ENTRIES PROVIDED:
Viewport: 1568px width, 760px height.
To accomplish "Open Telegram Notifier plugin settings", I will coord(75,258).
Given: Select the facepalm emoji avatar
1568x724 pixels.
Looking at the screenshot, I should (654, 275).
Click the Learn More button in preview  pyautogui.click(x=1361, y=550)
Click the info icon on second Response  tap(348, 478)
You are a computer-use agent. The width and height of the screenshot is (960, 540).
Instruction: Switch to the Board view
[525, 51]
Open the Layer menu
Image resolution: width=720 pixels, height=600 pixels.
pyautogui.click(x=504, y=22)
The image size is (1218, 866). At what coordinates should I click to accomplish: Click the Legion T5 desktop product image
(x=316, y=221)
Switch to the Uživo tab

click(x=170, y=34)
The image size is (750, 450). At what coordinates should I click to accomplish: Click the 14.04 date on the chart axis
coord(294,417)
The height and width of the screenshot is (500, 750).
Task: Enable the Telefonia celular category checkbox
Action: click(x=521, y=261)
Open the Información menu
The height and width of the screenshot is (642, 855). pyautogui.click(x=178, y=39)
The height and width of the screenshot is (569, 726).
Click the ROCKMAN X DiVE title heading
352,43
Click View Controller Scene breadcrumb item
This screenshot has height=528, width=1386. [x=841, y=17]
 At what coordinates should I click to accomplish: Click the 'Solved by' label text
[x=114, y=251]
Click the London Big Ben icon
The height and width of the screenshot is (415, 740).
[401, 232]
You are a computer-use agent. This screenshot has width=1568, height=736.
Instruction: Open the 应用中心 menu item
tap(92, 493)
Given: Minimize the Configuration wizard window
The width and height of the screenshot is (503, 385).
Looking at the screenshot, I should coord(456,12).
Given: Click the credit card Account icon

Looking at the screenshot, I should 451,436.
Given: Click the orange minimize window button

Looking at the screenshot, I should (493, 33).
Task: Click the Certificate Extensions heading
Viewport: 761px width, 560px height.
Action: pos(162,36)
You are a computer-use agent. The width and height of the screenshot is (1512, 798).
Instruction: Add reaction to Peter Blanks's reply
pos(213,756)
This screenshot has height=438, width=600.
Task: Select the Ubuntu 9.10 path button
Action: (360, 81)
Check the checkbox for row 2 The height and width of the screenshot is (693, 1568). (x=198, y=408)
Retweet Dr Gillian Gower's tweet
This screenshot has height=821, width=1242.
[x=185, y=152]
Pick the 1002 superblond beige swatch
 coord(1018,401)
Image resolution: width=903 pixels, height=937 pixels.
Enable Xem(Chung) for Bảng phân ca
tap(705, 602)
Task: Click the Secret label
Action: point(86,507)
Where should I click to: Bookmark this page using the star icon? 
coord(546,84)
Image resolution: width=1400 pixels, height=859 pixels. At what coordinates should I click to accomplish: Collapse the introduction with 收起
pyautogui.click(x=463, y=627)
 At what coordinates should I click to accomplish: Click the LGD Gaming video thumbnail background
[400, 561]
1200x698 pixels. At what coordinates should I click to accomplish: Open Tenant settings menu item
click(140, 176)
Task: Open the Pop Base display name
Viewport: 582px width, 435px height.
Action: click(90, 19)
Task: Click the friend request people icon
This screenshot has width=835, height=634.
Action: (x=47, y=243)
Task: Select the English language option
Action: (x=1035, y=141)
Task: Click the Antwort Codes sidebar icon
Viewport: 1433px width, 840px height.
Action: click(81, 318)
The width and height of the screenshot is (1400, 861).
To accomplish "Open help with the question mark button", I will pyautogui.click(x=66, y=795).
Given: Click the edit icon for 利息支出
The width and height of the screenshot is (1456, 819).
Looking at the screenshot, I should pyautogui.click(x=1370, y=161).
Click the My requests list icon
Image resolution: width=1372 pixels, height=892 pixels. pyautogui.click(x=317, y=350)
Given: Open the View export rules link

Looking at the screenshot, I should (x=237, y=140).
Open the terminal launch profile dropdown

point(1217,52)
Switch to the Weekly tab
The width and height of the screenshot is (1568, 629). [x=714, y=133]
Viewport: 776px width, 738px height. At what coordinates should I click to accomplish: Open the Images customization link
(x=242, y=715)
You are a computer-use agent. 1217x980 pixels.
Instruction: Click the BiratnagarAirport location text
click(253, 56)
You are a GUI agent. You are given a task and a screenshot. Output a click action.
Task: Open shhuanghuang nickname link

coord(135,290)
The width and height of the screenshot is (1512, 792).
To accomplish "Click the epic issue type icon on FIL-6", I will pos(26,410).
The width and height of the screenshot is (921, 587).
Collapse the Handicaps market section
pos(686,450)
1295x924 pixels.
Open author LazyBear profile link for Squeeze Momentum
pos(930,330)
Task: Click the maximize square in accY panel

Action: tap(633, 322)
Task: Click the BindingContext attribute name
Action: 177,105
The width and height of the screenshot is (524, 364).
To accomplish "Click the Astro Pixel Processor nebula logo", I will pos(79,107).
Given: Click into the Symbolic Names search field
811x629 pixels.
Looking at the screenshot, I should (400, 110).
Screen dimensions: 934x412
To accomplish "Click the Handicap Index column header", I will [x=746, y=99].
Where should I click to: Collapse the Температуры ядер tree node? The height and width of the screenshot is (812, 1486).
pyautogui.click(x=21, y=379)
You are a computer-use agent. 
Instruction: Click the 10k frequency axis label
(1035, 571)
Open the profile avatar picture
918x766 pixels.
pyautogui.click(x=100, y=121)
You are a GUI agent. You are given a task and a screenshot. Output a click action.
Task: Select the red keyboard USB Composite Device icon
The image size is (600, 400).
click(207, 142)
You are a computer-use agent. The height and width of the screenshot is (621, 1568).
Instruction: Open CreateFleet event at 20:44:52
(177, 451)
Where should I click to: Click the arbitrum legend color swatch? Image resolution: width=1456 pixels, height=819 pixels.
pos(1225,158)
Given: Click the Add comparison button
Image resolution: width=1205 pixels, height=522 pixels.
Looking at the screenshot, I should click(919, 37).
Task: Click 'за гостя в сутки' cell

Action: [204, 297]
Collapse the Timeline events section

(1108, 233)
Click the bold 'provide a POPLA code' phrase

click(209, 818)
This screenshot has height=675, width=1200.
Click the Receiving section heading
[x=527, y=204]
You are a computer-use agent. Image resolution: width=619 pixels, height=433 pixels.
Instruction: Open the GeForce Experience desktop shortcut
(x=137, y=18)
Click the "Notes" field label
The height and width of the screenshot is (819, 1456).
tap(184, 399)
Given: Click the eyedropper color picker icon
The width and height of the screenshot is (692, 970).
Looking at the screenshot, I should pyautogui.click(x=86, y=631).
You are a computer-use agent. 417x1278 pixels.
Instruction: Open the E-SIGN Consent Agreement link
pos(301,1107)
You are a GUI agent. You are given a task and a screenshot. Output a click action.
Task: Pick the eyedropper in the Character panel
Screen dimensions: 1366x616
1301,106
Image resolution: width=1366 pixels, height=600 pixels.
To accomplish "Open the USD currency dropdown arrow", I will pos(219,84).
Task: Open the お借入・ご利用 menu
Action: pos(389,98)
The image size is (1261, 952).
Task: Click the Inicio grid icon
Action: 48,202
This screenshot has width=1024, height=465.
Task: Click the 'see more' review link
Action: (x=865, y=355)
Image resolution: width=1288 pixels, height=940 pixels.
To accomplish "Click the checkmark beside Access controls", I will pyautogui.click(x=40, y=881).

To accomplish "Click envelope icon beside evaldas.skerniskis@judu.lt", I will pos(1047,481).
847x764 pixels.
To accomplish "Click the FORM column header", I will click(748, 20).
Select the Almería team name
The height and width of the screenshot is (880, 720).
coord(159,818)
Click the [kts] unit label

SHORT TASK: Edit the data from the line containing "Given: Click the Add comparison button" down to the line containing "tap(184, 399)", replacing "Receiving" with "Shipping" and keeping every other part unchanged.

ANSWER TO THIS TASK:
Given: Click the Add comparison button
Image resolution: width=1205 pixels, height=522 pixels.
Looking at the screenshot, I should click(919, 37).
Task: Click 'за гостя в сутки' cell

Action: [204, 297]
Collapse the Timeline events section

(1108, 233)
Click the bold 'provide a POPLA code' phrase

click(209, 818)
This screenshot has height=675, width=1200.
Click the Shipping section heading
[x=527, y=204]
You are a computer-use agent. Image resolution: width=619 pixels, height=433 pixels.
Instruction: Open the GeForce Experience desktop shortcut
(x=137, y=18)
Click the "Notes" field label
The height and width of the screenshot is (819, 1456).
tap(184, 399)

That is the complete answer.